--- THE PROBLEM ---
All of the entries should be returned without a single change.

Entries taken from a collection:
———
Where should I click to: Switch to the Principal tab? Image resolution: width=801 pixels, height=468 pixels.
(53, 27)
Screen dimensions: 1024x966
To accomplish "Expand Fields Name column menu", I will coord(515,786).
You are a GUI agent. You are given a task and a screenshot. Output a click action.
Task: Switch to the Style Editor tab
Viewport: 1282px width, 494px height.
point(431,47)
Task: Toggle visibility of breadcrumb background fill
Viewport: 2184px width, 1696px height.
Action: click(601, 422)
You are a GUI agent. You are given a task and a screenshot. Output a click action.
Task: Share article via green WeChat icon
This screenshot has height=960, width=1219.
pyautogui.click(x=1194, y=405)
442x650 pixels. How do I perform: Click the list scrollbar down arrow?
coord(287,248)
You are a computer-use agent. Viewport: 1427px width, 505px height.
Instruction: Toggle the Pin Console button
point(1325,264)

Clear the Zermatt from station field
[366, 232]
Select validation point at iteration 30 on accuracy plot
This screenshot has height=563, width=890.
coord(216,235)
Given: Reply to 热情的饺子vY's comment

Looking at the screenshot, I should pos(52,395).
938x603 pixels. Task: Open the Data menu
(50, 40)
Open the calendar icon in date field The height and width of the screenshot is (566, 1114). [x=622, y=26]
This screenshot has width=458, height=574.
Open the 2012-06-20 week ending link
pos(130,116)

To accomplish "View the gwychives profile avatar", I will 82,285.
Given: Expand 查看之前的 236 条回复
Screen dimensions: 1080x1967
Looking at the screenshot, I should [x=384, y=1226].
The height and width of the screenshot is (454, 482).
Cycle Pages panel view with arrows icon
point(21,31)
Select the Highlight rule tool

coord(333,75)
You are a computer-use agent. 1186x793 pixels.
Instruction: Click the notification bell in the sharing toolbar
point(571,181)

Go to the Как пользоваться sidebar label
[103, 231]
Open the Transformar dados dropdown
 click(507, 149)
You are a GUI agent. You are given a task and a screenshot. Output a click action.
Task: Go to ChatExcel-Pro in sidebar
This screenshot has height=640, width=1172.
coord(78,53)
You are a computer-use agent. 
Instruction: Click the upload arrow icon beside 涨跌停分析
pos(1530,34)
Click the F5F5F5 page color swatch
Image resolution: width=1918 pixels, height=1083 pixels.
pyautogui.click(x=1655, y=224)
———
--- WORKED SOLUTION ---
Where should I click to: Switch to the Principal tab? Image resolution: width=801 pixels, height=468 pixels.
(53, 27)
Screen dimensions: 1024x966
To accomplish "Expand Fields Name column menu", I will coord(515,786).
You are a GUI agent. You are given a task and a screenshot. Output a click action.
Task: Switch to the Style Editor tab
Viewport: 1282px width, 494px height.
point(431,47)
Task: Toggle visibility of breadcrumb background fill
Viewport: 2184px width, 1696px height.
Action: click(601, 422)
You are a GUI agent. You are given a task and a screenshot. Output a click action.
Task: Share article via green WeChat icon
This screenshot has height=960, width=1219.
pyautogui.click(x=1194, y=405)
442x650 pixels. How do I perform: Click the list scrollbar down arrow?
coord(287,248)
You are a computer-use agent. Viewport: 1427px width, 505px height.
Instruction: Toggle the Pin Console button
point(1325,264)

Clear the Zermatt from station field
[366, 232]
Select validation point at iteration 30 on accuracy plot
This screenshot has height=563, width=890.
coord(216,235)
Given: Reply to 热情的饺子vY's comment

Looking at the screenshot, I should pos(52,395).
938x603 pixels. Task: Open the Data menu
(50, 40)
Open the calendar icon in date field The height and width of the screenshot is (566, 1114). [x=622, y=26]
This screenshot has width=458, height=574.
Open the 2012-06-20 week ending link
pos(130,116)

To accomplish "View the gwychives profile avatar", I will 82,285.
Given: Expand 查看之前的 236 条回复
Screen dimensions: 1080x1967
Looking at the screenshot, I should [x=384, y=1226].
The height and width of the screenshot is (454, 482).
Cycle Pages panel view with arrows icon
point(21,31)
Select the Highlight rule tool

coord(333,75)
You are a computer-use agent. 1186x793 pixels.
Instruction: Click the notification bell in the sharing toolbar
point(571,181)

Go to the Как пользоваться sidebar label
[103, 231]
Open the Transformar dados dropdown
 click(507, 149)
You are a GUI agent. You are given a task and a screenshot. Output a click action.
Task: Go to ChatExcel-Pro in sidebar
This screenshot has height=640, width=1172.
coord(78,53)
You are a computer-use agent. 
Instruction: Click the upload arrow icon beside 涨跌停分析
pos(1530,34)
Click the F5F5F5 page color swatch
Image resolution: width=1918 pixels, height=1083 pixels.
pyautogui.click(x=1655, y=224)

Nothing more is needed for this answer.